Falkof: Now, let's say someone chooses a plan, and typically there are a few age-based options as well as static portfolios. The age-based options tend to be more common, and there tends to be a conservative or moderate, and aggressive [strategy], different risk tolerances. How should investors go about deciding which age-based option is suitable for them?

Corr: Thisis one of the core principles that we look at Vanguard when we educate people on how they should think about investing and [how they should] look at their risk tolerance. If you're more aggressive, you're going to have greater equity exposure. So the aggressive track might be more suitable to you. The moderate and the conservative tracks have less equity exposure.

One of the ways you can determine what your risk tolerance is, is to go on to the Vanguard website or go on to a website that's for your 529 plan that you're looking at. Many of them have investor questionnaires that help you assess what your risk tolerance might be, and based on that you can choose a track that is appropriate for you.

Falkof: Let's talk a little bit about Vanguard's involvement in the 529 space.

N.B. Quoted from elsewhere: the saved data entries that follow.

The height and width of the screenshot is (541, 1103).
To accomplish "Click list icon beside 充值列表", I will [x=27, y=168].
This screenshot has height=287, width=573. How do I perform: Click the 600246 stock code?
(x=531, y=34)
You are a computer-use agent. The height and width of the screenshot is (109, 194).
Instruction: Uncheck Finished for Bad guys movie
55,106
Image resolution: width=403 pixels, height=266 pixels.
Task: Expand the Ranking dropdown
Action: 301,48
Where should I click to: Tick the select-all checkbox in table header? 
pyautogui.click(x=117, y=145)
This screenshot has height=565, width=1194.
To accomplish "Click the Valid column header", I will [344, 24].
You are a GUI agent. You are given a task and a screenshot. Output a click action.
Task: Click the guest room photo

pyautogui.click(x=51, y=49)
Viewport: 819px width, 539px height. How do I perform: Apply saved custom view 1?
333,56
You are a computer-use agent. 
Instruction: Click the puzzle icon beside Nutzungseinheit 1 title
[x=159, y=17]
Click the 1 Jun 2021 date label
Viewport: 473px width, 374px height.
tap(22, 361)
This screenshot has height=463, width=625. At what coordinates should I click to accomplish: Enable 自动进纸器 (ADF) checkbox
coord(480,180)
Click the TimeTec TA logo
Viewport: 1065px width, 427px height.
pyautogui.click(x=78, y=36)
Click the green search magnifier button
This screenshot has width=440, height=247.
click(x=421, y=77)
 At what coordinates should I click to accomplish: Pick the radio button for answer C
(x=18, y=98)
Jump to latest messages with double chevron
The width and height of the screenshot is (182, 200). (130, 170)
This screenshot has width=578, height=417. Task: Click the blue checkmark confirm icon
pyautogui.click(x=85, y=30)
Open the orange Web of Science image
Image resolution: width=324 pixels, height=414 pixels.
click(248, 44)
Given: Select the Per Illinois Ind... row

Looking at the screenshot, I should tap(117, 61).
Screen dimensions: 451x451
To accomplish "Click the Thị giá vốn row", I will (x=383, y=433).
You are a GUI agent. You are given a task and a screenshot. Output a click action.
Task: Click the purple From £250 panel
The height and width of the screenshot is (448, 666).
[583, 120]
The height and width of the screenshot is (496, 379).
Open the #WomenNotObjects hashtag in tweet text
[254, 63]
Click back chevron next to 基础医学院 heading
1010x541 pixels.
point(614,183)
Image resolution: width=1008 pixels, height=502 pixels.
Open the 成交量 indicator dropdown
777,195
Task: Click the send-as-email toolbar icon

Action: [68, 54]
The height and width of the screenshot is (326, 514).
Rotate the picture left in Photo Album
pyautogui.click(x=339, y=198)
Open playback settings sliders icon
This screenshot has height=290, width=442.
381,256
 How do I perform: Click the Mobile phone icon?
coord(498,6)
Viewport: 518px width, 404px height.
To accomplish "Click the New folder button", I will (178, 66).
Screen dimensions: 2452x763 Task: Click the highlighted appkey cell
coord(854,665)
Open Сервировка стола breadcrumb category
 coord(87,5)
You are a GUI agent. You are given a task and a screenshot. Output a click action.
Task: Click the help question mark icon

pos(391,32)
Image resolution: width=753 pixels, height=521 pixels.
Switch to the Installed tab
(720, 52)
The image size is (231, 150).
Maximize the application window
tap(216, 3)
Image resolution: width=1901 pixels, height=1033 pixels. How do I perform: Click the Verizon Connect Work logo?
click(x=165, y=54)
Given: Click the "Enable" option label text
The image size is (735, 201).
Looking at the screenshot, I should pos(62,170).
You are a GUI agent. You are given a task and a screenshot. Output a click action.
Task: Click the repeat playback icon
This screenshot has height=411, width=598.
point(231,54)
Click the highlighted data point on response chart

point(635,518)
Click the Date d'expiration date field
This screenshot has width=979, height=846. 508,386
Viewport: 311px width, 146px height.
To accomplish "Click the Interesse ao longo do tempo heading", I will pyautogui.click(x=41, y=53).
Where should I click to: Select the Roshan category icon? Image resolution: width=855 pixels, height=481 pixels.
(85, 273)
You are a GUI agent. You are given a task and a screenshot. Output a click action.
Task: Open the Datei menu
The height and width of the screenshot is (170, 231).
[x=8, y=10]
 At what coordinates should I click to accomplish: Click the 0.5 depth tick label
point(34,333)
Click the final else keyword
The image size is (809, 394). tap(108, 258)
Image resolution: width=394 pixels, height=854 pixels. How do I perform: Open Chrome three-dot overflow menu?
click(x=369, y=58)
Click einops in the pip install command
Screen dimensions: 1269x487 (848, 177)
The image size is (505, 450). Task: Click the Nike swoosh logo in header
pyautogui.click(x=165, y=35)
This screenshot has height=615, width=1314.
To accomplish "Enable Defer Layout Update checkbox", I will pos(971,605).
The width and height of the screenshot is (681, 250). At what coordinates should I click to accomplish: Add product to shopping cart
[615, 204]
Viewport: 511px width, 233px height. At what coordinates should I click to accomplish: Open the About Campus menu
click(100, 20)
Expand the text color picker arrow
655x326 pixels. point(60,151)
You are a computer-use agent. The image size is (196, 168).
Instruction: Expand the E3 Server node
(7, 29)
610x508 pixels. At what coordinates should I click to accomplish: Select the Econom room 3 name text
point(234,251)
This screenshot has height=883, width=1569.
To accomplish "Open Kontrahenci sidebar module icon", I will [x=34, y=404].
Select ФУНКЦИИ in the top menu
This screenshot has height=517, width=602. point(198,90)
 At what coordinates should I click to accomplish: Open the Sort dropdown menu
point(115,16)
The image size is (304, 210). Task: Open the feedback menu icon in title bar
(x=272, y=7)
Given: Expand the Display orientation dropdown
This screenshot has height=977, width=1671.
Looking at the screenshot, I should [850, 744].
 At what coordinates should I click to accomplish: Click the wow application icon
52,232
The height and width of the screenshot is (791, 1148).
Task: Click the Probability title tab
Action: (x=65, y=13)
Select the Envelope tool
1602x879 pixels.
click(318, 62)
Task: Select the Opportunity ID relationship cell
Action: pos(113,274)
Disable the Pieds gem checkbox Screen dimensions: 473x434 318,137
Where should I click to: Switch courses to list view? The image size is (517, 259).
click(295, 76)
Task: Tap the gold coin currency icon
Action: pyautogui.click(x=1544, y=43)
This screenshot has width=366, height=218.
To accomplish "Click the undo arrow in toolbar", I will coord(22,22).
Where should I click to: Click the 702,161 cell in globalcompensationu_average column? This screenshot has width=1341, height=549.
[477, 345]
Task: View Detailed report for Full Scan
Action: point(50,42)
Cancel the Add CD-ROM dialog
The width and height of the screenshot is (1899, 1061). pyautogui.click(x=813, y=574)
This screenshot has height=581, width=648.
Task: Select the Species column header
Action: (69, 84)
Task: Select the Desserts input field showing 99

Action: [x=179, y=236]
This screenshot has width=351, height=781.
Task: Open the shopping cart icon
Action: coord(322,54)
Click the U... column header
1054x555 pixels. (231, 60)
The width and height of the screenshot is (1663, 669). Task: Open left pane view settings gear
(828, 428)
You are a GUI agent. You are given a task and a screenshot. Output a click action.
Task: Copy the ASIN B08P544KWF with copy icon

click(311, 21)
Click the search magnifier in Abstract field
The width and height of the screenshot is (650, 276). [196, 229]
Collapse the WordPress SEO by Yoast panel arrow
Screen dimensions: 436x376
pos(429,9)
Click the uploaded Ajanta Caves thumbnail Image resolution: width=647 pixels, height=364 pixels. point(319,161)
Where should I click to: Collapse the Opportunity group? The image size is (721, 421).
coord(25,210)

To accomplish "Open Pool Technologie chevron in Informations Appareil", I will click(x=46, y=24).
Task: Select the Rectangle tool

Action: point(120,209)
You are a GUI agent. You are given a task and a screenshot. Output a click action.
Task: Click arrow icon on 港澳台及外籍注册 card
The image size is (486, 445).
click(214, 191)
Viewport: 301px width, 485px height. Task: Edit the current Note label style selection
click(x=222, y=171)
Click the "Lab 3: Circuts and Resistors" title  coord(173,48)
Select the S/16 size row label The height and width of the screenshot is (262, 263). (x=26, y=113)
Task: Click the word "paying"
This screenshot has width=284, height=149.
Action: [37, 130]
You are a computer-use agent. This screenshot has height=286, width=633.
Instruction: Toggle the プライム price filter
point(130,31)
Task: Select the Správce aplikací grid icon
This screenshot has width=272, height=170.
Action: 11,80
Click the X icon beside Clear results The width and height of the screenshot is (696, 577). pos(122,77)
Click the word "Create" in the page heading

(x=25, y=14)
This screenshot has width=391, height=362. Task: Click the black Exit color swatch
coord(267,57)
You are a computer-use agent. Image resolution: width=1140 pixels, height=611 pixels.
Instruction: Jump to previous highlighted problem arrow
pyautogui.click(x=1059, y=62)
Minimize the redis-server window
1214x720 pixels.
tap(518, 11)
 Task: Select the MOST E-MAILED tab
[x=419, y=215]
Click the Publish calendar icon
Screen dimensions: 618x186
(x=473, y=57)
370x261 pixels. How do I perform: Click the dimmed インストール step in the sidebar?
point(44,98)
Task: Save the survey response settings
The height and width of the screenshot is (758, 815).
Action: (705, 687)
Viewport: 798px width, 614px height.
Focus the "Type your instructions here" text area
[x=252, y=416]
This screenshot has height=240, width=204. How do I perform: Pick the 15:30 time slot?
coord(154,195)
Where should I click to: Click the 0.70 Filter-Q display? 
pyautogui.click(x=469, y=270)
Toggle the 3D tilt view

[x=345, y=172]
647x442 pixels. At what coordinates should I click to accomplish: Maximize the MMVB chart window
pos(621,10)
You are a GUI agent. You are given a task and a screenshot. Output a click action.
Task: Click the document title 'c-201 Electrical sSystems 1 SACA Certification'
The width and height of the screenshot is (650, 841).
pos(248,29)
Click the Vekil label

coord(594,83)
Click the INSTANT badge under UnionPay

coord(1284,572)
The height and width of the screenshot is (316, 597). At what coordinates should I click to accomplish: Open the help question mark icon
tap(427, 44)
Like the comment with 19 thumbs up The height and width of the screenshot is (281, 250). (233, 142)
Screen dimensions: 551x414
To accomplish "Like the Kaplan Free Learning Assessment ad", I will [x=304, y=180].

Vanguard takes a slightly different approach than many other asset management firms. Could you talk a little bit about how Vanguard approaches the 529 world?

Corr: Yes. We believe that investors should have simplicity and choice, and we accomplish this in two ways. First, we have the age-based options that you just referenced that typically use three tracks--aggressive, moderate, and conservative--based on risk tolerance. These are portfolios that shift to a more conservative asset allocation as the beneficiary gets older. And we believe that all beneficiaries, even in the most aggressive track, should be out of equities by age 19 when preservation of principal is absolutely needed to pay for college tuitions at or about the time the beneficiary is going to matriculate.

Also in the plans that we service, we typically have a variety of what we call stand-alone portfolios. These are portfolios that are either multifund portfolios--what might be called a fund of funds--or they are just individual mutual funds contained within a portfolio offered by a 529 plan. The investor then has the option of doing two things. One, he or she could choose the age-based track and one that is suitable for them. That's a kind of a set-it-and-forget-it [strategy], and that provides the simplicity that an investor might need to invest for college savings. Alternatively, they could construct their own portfolio based on the suite of individual or stand-alone options that we provide.

I should add a third, they might choose the age-based option and then wish to overweight in a particular category of asset, whether it be equities or fixed income, by using some of the stand-alone portfolios.

So really what you get when you do this is not only the simplicity--because we believe in a transparent approach to this portfolio setup—but it enables us to provide these options at low cost because really these age-based options are constructed of a total of six different portfolios. That keeps it at a minimum, and it keeps it simple. But it gets you exposure to all the major asset classes that you need for an effective investment program.

Falkof: Thank you so much, Mike. This has been very informative. For Morningstar, I'm David Falkof. Thanks for joining us.